1914 schlossen sich sechs Vereine und 20 Gemeinden in Deutschland zum Hephata-Bund zusammen. Als Margarethe von Witzleben am 1. Februar 1917 starb, hatte sich die Selbsthilfe der Schwerhörigen und Ertaubten in Deutschland schon fast etabliert. Heute verleiht der Deutsche Schwerhörigenbund die “Margarethe-von-Witzleben-Medaille” als höchste Verbandsauszeichnung für besondere Verdienste um die Belange der Schwerhörigen und Ertaubten. Seit 1996 trägt die 1. Schule für Schwerhörige den Namen dieser Vorkämpferin der Schwerhörigen-Selbsthilfe in Deutschland. Der Berliner Senat würdigte sie, indem er 1995 ihr Grab auf dem Wilmersdorfer Friedhof in den Rang einer Ehrengrabstätte erhob. Das Witzleben-Haus in der Sophie-Charlotten-Straße, in dem der Schwerhörigen-Verein Berlin e.V. seinen Sitz hat, erinnert ebenfalls an diese großartige Frau.

Freda Wuesthoff (1896 - 1956)

Plakat mit Freda Wuesthoff
Bild: SenGPG

Freda Wuesthoff wurde am 16. Mai 1896 in Berlin geboren. Sie wuchs in einer weltoffenen bürgerlichen Familie auf, machte 1914 Abitur und studierte Physik, Chemie und Mathematik. In München schloss sie ihr Studium mit dem Dr. phil. ab.

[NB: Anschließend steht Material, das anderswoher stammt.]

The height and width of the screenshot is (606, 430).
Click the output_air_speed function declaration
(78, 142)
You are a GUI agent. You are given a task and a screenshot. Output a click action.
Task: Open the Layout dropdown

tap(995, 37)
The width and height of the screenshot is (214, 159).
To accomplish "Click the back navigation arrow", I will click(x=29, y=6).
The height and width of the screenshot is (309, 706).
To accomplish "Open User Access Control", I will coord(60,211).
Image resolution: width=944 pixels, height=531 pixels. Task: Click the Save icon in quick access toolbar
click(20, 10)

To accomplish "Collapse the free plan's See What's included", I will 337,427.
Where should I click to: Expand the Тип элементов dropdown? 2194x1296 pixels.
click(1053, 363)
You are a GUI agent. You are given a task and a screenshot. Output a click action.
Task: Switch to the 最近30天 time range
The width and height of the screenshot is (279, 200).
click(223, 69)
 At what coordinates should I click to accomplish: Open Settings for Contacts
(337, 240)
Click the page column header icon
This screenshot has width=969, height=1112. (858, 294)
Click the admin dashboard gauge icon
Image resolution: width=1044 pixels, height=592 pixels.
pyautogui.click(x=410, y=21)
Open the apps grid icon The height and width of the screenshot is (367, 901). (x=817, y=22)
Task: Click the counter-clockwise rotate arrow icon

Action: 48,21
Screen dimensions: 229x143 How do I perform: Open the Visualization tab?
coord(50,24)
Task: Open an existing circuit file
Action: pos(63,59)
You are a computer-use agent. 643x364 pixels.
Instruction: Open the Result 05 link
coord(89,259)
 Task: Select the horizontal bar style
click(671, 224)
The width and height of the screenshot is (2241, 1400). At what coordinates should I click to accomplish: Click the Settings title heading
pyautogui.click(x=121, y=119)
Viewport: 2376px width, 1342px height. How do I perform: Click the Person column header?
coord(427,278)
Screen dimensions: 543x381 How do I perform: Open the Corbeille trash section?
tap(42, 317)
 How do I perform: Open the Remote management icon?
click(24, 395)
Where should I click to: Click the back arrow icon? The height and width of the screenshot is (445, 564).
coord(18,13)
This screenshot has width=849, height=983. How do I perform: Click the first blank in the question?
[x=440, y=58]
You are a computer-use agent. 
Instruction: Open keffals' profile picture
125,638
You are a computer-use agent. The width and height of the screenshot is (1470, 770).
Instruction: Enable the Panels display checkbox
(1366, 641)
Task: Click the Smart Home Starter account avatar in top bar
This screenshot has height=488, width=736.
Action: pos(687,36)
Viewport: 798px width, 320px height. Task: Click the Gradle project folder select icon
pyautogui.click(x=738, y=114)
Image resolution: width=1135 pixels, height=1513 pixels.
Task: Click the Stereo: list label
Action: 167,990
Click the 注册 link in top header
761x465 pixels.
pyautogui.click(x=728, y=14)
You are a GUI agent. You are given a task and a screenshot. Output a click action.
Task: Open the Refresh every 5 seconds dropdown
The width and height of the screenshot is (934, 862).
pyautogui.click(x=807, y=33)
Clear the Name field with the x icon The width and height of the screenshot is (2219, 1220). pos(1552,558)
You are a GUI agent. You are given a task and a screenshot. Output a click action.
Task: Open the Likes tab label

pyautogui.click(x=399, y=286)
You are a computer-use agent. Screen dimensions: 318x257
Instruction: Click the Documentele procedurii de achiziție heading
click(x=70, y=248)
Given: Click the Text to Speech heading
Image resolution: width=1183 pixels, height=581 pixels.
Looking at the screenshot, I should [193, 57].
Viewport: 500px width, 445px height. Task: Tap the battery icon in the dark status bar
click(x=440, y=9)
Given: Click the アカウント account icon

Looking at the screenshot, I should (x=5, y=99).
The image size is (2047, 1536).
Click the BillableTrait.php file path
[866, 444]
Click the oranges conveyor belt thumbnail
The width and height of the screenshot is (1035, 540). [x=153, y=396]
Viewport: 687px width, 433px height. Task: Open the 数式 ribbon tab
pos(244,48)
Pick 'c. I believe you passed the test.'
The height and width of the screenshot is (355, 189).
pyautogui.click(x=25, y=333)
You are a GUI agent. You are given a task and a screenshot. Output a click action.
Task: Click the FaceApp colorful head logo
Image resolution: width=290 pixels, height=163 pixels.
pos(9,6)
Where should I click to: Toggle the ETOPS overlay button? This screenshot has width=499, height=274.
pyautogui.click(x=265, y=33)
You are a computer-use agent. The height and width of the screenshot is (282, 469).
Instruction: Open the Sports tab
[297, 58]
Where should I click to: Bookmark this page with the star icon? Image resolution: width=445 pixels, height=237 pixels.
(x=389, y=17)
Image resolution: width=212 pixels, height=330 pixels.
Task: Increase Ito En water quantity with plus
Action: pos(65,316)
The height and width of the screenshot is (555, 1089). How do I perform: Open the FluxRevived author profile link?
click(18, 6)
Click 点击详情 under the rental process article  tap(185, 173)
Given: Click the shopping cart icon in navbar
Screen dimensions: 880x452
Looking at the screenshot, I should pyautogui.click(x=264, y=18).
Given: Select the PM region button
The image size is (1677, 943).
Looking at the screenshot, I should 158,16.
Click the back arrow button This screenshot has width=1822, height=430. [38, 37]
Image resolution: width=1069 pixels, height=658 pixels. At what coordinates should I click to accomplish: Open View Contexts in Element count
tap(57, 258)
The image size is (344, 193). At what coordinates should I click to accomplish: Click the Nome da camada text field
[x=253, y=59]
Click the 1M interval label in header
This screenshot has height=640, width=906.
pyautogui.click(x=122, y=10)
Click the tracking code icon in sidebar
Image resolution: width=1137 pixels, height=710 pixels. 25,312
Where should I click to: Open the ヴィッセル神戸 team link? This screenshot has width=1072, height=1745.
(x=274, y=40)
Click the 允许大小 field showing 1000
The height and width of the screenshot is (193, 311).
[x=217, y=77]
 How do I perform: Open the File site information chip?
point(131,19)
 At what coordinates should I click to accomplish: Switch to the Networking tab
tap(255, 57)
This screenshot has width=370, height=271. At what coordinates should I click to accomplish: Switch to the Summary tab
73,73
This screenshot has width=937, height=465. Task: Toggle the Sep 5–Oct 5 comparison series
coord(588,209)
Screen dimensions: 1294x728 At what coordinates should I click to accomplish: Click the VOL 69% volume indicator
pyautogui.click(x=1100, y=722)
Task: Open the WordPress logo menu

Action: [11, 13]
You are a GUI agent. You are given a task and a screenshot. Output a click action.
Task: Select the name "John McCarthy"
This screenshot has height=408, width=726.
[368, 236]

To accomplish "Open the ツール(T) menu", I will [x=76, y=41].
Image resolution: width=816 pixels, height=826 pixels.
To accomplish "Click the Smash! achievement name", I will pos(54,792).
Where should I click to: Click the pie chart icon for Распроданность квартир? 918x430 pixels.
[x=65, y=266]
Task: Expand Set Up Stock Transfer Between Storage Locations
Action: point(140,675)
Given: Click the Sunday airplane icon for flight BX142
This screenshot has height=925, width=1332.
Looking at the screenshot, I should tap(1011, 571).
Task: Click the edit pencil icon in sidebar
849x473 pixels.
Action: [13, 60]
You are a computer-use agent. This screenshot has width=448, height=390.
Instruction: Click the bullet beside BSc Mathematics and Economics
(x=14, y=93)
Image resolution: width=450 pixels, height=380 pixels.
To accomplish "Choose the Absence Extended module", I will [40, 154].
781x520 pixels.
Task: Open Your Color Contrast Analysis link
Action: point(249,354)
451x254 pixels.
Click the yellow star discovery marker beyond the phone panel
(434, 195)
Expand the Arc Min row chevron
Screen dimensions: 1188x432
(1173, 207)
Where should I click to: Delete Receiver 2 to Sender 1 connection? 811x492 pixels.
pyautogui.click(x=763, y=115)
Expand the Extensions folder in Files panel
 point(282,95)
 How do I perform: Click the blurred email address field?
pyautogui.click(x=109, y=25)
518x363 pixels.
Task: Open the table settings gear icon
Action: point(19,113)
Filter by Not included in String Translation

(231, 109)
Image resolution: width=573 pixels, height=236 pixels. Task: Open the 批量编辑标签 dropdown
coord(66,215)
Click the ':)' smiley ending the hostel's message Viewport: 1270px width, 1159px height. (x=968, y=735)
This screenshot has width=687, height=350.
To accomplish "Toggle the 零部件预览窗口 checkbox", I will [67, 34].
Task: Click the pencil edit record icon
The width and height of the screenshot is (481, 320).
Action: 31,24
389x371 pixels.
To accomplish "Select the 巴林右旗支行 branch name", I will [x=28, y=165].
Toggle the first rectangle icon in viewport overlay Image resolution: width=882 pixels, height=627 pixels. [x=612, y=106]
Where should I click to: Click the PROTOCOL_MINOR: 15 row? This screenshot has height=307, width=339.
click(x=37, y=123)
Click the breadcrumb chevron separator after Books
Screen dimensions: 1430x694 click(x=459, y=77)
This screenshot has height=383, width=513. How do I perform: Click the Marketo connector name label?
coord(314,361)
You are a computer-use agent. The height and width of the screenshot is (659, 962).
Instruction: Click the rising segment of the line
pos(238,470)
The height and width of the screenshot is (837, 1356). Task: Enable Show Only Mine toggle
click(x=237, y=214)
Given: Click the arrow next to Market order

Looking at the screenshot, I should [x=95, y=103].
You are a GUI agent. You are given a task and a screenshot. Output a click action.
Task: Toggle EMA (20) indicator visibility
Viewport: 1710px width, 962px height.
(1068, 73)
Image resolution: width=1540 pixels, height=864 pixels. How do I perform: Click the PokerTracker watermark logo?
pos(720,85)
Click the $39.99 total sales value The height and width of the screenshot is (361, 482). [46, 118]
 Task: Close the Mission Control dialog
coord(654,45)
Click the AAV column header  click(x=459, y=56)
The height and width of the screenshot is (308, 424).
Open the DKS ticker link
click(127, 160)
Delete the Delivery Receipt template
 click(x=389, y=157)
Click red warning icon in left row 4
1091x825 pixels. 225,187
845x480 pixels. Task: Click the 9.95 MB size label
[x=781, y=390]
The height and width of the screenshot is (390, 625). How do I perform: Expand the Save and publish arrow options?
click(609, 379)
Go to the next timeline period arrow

Als Halbjüdin bekam sie 1934 Berufsverbot, arbeitete aber nach wie vor mit ihrem Mann zusammen. Die Kriegsgräuel und die Folgen der Explosion der Atombomben in Hiroshima und Nagasaki waren der Auslöser für Freda Wuesthoff, sich der Friedensarbeit zu widmen. Sie warnte vor den Gefahren der Atomkraft und entwarf ein sehr konkretes “Arbeitsprogramm für den dauernden Frieden”. Unermüdlich wandte sie sich in Vorträgen gegen Atombombenversuche und mahnte auch vor der friedlichen Nutzung der Atomkraft.

Zur gleichen Zeit wurde die Arbeit mit gleichgesinnten Frauen ein neuer Lebensinhalt für Freda Wuesthoff. In ganz Deutschland gründete sie “Frauenringe” und gemeinsam mit Theanolte Bähnisch den “Deutschen Frauenring” als Dachorganisation. Ihrem Friedenskreis gehörten Gertrud Bäumer, Agnes von Zahn-Harnack und Elly Heuss-Knapp an. Gemeinsam wollten sie erreichen, dass in die Länderverfassungen Artikel zur
Friedensförderung aufgenommen werden sollten. Für Schulen entwickelte Freda Wuesthoff ein Konzept für Friedensunterricht.

Neben ihrer Reise- und Vortragstätigkeit zur Friedenssicherung war Freda Wuesthoff auch Mitglied in nationalen und internationalen Kommissionen für gewerblichen Rechtsschutz. Am 5. November 1956 starb die Mitbegründerin der deutschen Friedensbewegung an den Folgen eines komplizierten Armbruchs, den sie sich auf dem Weg zu einem Vortrag gegen Atombombenversuche zugezogen hatte.

Einige Lebensläufe wurden Anfang 2017 für die Internetseite aktualisiert.